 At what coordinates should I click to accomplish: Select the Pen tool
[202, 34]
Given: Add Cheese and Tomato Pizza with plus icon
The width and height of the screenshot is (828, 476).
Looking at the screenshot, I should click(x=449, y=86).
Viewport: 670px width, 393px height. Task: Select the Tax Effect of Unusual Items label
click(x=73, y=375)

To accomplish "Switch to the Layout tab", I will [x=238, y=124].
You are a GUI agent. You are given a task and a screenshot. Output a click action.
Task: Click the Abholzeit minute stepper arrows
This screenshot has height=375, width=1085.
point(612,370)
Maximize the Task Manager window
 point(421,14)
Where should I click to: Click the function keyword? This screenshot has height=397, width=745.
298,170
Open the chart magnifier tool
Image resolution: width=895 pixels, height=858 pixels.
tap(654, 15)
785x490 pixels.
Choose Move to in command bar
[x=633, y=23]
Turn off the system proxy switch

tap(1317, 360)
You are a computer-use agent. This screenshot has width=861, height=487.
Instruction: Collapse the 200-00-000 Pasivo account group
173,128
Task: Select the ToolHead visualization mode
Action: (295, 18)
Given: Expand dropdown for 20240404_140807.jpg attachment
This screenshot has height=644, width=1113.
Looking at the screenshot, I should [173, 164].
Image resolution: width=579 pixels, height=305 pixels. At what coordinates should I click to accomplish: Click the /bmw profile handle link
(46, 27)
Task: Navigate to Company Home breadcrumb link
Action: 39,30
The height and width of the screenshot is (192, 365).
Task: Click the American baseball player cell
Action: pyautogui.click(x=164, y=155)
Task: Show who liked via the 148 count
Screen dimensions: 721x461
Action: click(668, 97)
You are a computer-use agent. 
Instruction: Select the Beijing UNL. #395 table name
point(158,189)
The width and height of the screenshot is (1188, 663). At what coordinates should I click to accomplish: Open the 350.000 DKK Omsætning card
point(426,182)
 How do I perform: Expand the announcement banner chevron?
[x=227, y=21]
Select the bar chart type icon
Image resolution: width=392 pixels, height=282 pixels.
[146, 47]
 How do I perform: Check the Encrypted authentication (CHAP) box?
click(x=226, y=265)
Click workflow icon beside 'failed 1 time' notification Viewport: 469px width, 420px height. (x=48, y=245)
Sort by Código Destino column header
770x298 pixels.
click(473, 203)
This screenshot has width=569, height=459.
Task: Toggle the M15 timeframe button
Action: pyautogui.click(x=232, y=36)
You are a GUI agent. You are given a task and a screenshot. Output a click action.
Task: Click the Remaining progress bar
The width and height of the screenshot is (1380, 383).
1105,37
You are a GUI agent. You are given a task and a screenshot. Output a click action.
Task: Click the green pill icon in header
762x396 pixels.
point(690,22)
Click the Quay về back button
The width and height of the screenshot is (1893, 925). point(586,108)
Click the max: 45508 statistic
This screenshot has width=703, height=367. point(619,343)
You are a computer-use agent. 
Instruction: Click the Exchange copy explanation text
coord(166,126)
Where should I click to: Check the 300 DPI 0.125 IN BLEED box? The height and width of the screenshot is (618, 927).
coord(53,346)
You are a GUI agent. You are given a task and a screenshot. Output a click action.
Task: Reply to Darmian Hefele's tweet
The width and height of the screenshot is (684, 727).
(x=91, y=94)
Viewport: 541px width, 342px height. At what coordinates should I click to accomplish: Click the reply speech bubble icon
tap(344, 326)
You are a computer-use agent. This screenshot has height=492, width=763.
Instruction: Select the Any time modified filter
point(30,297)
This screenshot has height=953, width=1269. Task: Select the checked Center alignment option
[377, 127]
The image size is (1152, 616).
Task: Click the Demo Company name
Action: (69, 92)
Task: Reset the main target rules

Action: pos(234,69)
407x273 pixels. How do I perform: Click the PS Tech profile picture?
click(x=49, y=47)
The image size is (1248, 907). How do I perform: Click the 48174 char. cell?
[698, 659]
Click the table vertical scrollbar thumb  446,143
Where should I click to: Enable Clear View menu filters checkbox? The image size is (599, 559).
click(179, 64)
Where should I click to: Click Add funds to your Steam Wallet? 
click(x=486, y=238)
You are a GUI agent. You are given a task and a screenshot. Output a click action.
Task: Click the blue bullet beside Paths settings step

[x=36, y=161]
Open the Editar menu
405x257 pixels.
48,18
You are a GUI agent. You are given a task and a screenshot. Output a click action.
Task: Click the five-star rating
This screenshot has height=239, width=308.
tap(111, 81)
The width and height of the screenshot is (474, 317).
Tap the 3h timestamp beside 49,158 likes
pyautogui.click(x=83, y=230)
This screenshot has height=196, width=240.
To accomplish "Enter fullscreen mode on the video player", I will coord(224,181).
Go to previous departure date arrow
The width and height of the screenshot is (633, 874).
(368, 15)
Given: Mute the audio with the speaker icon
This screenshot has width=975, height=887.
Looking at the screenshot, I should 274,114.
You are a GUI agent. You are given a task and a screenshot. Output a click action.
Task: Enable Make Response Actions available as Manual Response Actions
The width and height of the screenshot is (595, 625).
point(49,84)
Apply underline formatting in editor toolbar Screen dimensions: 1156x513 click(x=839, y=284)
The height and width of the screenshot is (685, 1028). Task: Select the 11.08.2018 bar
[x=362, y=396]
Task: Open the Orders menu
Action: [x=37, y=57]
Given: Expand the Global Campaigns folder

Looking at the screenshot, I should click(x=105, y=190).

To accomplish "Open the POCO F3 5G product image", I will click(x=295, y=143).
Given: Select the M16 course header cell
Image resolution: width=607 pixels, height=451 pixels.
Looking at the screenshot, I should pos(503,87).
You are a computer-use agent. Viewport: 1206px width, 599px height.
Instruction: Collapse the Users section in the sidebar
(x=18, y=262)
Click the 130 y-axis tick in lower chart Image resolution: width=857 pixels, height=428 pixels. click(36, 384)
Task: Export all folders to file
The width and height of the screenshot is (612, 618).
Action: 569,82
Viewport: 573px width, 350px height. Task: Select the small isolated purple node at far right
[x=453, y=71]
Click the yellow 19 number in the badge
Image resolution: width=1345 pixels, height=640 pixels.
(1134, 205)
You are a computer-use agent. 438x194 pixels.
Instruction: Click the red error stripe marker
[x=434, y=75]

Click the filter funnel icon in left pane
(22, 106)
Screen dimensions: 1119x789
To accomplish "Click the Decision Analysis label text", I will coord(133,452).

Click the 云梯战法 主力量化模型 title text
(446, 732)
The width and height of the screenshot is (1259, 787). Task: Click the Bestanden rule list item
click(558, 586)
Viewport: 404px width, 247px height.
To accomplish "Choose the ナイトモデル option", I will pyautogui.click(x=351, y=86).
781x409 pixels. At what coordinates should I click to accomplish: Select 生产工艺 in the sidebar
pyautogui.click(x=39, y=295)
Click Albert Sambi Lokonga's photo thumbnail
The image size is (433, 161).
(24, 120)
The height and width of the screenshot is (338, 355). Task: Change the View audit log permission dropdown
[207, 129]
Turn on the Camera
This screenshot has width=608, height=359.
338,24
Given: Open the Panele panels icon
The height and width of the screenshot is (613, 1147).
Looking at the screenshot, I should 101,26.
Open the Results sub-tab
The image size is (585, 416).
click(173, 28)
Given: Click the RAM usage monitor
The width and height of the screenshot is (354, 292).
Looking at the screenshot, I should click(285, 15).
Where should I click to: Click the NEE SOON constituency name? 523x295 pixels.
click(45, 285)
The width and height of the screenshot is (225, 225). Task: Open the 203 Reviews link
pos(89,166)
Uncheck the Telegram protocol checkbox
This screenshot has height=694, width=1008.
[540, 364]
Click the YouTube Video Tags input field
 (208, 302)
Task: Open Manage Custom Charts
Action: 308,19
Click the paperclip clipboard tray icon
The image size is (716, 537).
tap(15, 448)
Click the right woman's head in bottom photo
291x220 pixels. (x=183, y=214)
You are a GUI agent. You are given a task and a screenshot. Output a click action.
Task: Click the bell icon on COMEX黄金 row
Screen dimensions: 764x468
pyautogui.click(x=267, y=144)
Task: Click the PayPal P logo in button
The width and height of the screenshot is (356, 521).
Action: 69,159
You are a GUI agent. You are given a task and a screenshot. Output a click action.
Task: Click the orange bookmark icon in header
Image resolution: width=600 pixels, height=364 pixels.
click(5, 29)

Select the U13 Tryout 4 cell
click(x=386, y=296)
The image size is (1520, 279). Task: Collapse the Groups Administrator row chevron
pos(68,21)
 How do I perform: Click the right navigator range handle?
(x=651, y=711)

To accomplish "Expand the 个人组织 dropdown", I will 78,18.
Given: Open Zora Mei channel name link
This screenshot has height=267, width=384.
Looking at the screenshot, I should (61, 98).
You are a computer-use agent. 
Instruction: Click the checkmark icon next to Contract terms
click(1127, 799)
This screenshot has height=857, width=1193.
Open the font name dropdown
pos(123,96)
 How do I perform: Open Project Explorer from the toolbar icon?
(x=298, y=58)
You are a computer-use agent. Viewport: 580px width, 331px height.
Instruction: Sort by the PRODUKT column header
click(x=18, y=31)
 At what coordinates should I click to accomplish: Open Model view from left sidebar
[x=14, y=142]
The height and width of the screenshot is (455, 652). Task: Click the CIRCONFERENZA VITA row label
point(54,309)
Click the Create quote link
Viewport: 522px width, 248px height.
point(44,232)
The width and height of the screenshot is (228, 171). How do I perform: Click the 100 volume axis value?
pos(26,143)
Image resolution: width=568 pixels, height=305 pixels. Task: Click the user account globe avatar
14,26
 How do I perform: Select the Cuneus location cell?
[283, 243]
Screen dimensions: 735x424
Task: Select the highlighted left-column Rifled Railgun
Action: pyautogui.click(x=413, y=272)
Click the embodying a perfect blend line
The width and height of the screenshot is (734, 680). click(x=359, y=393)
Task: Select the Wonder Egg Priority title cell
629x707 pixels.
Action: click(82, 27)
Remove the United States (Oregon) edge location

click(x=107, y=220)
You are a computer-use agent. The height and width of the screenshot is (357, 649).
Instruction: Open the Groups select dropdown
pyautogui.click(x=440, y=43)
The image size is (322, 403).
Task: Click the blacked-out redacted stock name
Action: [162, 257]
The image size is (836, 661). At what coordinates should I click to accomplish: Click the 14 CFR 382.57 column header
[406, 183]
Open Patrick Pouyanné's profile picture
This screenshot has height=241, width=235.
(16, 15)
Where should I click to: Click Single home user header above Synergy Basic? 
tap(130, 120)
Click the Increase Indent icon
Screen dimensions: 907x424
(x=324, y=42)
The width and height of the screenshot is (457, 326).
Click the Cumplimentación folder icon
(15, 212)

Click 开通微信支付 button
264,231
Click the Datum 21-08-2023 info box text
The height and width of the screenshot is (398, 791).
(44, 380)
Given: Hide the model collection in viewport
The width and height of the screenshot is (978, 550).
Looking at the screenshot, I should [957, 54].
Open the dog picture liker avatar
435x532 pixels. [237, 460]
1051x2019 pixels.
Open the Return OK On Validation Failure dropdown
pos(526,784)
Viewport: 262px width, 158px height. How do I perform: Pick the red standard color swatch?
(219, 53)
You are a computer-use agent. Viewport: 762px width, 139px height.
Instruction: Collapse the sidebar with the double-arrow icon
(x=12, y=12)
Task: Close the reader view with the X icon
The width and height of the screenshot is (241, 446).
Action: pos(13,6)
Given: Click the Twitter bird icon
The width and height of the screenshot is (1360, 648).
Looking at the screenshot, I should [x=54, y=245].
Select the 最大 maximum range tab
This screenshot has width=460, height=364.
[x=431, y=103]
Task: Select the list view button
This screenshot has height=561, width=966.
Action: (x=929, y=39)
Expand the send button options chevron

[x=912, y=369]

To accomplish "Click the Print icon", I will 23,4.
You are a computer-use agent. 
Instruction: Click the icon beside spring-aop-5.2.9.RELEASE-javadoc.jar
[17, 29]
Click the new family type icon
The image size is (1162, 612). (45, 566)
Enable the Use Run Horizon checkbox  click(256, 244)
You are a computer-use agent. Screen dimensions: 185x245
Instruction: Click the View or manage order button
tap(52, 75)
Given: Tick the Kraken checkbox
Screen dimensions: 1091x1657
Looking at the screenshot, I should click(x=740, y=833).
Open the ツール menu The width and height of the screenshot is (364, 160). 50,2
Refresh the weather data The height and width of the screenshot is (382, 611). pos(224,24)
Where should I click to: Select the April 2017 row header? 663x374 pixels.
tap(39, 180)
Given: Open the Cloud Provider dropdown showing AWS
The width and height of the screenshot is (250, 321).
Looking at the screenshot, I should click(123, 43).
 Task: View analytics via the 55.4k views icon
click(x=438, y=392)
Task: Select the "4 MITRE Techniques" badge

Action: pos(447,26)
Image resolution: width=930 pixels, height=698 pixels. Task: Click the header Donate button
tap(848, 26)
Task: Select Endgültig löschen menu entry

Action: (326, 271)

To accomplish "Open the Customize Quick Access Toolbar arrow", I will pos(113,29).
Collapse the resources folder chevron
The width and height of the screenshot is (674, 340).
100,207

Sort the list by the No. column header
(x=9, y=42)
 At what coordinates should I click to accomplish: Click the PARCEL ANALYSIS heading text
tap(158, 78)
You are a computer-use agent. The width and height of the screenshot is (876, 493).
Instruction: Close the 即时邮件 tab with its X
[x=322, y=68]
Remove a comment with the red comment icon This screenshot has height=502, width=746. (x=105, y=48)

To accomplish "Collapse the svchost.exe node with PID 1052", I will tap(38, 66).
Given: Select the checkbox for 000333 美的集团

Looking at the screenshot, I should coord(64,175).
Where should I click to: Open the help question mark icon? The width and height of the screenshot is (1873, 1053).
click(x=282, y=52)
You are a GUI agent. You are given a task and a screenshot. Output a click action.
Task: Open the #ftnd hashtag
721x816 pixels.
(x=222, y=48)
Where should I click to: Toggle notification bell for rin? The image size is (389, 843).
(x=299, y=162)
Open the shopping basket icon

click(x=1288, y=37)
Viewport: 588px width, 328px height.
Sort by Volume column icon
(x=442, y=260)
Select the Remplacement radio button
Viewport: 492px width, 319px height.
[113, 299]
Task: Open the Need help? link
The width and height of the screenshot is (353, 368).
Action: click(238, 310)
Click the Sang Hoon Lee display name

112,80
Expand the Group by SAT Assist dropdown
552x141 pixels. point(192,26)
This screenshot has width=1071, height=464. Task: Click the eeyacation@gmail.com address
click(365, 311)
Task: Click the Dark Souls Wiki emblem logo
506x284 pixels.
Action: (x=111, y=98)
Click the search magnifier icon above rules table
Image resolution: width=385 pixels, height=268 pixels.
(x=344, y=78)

*****

= Instructions to follow =
All lines in the listing above from the line containing "Open the Return" to the line containing "Given: Click the Twitter bird icon", inclusive, should be retyped exactly; no other lines should appear.

= Task output =
Open the Return OK On Validation Failure dropdown
pos(526,784)
Viewport: 262px width, 158px height. How do I perform: Pick the red standard color swatch?
(219, 53)
You are a computer-use agent. Viewport: 762px width, 139px height.
Instruction: Collapse the sidebar with the double-arrow icon
(x=12, y=12)
Task: Close the reader view with the X icon
The width and height of the screenshot is (241, 446).
Action: pos(13,6)
Given: Click the Twitter bird icon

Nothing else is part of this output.